___ INPUT DATA

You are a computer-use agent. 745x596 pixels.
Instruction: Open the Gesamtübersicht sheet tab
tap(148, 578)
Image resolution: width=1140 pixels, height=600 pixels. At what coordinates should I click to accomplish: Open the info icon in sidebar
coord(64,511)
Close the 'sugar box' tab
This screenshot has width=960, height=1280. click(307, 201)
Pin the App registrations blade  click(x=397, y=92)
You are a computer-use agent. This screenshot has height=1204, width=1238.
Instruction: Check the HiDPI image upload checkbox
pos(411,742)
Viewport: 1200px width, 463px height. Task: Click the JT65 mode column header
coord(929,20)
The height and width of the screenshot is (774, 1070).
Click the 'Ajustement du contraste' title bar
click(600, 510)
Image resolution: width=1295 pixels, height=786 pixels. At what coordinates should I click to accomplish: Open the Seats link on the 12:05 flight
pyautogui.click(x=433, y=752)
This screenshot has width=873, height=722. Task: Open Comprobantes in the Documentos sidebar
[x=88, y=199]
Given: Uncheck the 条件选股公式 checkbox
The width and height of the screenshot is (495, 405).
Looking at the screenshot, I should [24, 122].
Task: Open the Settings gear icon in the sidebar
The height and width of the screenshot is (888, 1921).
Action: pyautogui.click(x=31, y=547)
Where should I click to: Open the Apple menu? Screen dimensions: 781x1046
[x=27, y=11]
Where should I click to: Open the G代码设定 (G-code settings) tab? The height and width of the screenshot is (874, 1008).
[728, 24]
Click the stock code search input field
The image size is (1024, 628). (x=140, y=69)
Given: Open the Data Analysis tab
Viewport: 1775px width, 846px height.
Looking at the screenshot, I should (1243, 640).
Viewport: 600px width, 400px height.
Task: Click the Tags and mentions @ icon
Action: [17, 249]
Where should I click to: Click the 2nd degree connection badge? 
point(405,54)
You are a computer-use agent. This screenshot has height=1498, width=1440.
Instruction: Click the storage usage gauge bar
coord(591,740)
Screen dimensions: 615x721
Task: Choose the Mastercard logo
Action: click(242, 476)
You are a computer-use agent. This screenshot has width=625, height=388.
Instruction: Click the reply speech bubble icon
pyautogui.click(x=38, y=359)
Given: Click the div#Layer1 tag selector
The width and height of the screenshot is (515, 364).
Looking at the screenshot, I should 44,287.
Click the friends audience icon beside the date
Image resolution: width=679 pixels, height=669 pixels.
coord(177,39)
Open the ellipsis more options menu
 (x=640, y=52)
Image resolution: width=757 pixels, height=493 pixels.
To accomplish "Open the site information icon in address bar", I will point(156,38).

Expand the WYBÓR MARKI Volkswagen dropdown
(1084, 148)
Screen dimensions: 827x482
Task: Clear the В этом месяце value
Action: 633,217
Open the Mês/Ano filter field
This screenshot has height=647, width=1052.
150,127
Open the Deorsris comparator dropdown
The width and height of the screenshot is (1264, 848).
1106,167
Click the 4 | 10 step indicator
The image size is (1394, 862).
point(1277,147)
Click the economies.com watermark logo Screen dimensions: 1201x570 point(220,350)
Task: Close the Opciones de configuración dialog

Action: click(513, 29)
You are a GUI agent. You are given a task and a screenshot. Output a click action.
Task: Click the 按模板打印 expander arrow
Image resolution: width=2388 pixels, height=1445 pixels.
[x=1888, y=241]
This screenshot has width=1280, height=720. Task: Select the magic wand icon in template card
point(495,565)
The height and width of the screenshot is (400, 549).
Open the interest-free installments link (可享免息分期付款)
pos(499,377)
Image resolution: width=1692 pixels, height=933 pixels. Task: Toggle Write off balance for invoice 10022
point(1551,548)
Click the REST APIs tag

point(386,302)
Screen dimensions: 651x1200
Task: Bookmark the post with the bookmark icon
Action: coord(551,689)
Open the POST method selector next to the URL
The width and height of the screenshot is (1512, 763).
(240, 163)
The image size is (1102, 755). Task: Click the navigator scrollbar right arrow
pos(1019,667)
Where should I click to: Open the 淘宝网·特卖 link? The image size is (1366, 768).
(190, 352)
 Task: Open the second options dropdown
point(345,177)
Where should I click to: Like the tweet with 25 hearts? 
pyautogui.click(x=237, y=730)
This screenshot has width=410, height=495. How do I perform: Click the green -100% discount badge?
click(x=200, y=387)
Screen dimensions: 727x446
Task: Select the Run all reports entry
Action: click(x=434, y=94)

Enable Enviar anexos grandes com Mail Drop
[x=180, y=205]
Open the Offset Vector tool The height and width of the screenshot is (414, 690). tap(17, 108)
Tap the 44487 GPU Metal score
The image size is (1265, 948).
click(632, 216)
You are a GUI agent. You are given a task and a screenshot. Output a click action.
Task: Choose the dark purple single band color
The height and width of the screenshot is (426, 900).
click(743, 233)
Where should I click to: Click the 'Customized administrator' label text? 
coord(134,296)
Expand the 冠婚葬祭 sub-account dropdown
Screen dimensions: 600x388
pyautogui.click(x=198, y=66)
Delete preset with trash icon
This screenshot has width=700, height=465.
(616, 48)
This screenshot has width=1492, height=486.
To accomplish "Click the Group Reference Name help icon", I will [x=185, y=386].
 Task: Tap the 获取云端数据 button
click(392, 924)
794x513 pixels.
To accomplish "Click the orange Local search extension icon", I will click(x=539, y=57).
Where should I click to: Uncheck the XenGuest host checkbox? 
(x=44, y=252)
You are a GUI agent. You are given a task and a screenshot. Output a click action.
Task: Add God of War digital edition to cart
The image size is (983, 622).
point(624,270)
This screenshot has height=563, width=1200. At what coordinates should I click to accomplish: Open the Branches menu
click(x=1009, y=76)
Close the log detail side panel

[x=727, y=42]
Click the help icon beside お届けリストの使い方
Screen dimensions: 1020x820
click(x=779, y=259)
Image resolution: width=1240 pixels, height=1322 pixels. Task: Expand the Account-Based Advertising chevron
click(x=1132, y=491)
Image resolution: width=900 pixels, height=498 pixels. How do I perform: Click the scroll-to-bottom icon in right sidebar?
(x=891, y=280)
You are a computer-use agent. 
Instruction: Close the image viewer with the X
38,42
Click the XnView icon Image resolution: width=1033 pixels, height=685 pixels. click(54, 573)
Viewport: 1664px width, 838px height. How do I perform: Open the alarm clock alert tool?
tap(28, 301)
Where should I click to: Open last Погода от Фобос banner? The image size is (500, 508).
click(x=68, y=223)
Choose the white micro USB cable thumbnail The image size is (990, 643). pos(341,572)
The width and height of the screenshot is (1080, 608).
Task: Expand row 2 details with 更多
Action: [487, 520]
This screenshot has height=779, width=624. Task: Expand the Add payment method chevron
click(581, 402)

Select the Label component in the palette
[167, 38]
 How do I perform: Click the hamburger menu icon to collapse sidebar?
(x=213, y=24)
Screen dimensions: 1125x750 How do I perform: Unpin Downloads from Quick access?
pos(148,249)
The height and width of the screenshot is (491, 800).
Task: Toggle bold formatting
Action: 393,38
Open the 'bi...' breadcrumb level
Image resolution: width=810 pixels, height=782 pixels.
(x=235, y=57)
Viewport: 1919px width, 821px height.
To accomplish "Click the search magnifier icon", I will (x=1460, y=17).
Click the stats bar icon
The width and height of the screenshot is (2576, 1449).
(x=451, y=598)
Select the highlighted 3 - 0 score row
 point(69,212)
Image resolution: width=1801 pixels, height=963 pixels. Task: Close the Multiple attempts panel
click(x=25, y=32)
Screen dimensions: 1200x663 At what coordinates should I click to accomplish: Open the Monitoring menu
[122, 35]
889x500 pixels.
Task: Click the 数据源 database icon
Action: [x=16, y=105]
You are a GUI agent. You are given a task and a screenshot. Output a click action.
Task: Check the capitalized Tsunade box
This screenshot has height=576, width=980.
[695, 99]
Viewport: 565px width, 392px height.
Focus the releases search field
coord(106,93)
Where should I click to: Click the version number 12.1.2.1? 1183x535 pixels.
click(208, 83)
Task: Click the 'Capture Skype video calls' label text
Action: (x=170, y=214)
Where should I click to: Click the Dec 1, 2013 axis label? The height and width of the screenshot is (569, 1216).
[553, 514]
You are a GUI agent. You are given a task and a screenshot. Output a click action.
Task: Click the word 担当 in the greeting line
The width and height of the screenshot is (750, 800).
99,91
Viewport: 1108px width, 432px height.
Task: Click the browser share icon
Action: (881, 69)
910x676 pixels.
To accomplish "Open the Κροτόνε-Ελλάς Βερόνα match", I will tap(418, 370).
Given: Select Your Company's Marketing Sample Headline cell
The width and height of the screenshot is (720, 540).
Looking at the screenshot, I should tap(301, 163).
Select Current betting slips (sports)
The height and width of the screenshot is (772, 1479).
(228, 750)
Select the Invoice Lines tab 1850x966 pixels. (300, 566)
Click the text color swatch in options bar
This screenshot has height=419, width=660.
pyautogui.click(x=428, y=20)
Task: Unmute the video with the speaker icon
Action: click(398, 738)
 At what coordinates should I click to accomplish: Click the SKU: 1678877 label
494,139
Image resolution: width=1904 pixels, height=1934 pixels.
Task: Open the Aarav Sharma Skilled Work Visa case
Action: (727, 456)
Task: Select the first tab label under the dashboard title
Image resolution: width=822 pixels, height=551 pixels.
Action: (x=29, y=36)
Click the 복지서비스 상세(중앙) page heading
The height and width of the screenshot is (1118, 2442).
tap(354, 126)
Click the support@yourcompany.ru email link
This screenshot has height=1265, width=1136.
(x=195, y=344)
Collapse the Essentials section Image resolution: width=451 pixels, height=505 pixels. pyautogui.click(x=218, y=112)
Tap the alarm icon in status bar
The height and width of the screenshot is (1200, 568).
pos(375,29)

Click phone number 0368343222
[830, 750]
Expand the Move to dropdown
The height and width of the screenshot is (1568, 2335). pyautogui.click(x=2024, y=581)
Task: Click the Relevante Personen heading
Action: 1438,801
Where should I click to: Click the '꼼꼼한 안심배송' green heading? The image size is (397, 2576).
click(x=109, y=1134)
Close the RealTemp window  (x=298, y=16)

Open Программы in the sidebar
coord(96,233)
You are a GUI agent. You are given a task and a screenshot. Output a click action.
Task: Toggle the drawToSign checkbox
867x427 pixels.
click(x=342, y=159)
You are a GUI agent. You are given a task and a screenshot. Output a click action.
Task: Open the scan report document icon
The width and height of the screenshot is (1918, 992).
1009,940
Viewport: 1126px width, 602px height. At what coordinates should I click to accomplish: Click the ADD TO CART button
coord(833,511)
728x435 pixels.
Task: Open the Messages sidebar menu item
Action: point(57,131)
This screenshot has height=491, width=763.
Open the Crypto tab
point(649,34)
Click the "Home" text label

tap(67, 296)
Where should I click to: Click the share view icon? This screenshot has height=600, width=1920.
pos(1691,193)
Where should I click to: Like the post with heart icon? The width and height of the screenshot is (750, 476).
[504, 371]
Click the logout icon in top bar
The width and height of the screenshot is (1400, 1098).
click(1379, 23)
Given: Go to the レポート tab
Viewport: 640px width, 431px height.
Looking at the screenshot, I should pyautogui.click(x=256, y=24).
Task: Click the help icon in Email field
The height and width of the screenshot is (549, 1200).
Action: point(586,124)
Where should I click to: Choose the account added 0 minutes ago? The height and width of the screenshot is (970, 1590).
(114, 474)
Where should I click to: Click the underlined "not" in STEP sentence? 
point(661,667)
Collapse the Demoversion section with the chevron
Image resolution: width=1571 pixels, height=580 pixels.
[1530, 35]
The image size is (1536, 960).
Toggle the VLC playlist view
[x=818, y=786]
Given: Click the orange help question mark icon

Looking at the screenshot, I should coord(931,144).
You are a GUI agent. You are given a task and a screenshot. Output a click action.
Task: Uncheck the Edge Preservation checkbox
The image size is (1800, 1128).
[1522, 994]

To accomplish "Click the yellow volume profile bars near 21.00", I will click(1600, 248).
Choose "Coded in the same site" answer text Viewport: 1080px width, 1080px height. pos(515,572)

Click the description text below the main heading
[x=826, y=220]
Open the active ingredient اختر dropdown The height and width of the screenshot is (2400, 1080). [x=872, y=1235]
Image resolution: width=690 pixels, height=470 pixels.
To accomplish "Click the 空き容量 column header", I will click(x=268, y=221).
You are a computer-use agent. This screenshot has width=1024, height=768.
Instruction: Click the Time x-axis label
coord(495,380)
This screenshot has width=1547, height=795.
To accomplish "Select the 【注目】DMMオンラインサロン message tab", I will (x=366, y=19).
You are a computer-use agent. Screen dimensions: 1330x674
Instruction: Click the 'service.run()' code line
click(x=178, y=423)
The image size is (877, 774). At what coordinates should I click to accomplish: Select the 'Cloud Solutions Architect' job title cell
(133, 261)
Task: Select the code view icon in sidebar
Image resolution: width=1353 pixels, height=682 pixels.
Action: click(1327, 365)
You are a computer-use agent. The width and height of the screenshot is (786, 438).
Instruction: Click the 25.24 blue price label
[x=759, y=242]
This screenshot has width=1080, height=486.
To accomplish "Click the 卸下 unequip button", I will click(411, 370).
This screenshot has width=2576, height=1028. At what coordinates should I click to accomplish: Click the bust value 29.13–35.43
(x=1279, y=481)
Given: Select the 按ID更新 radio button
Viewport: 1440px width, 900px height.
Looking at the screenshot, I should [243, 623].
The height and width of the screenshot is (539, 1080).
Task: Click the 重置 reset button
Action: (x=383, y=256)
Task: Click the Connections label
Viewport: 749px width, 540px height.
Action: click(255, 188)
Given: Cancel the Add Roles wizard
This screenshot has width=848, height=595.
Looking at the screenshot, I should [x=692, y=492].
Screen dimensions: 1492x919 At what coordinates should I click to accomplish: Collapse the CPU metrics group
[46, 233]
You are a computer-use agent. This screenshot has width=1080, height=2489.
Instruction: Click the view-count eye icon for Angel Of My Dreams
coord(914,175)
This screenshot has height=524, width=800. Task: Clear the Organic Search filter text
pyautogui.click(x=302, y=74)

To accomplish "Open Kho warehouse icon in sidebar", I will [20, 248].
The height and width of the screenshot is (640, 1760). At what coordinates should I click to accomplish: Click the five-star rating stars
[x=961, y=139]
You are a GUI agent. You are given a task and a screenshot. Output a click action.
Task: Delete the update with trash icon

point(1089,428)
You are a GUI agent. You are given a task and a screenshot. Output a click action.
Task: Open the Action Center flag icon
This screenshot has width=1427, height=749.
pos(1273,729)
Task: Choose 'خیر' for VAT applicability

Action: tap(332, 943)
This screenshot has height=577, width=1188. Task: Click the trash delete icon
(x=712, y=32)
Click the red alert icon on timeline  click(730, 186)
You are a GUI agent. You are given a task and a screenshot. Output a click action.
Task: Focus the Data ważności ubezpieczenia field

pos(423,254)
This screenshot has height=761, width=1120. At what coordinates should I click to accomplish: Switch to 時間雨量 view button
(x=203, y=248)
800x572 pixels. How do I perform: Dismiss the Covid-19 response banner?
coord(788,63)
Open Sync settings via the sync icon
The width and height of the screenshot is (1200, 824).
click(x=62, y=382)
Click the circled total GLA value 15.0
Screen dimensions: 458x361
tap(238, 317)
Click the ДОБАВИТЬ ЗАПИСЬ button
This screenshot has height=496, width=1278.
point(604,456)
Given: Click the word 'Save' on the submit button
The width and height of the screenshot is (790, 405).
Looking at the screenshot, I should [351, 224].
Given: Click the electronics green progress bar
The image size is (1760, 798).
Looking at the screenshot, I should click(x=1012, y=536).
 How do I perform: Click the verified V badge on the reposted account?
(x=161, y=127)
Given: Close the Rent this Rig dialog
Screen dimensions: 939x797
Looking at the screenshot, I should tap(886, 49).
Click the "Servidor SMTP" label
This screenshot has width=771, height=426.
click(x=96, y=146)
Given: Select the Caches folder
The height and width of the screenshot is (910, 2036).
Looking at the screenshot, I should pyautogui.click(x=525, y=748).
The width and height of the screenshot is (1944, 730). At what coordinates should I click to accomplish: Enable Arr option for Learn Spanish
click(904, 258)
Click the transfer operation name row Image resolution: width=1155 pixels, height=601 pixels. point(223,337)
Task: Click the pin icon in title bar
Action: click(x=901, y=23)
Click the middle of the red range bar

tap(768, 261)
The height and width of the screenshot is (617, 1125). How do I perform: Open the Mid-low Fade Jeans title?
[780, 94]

______

[TASK OBJECTIVE]:
Your answer should be only the number of lines in the entries above that hold the string "word".

[THE COMPLETED TASK]:
2